### GOAL OF THE EXERCISE
Below are records; count how many of their lines contain the word "agent" and give the number alone.

**********

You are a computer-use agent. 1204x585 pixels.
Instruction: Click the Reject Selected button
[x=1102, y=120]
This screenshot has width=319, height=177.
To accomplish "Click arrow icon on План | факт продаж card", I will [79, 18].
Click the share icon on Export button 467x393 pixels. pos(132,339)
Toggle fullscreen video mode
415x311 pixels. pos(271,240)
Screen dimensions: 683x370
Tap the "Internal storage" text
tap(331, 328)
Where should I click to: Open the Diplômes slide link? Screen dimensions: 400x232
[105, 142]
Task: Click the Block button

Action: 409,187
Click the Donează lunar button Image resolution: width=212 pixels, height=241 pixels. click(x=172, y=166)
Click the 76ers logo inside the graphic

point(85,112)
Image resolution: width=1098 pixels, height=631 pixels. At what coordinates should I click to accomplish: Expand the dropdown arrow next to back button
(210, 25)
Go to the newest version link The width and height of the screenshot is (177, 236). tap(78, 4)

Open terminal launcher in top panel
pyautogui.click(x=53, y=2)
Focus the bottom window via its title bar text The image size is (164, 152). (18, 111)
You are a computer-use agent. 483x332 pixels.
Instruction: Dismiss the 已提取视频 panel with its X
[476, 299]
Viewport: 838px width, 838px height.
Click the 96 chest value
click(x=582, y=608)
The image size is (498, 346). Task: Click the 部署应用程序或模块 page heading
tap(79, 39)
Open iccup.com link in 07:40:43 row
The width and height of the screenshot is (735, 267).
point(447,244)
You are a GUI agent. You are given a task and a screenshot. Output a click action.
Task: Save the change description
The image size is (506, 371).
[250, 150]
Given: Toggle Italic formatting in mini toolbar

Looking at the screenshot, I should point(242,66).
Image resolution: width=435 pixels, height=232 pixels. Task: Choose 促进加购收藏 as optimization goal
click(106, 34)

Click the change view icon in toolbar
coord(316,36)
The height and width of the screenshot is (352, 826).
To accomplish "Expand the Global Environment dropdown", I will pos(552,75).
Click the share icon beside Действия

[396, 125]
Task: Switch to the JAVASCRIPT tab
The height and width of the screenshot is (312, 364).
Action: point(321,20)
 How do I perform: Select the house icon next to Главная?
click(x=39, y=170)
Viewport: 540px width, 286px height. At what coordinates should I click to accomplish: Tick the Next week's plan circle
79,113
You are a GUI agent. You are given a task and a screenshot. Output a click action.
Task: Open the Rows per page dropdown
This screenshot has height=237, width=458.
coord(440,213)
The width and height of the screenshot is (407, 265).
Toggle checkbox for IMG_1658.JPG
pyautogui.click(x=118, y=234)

**********

### OUTPUT BELOW
4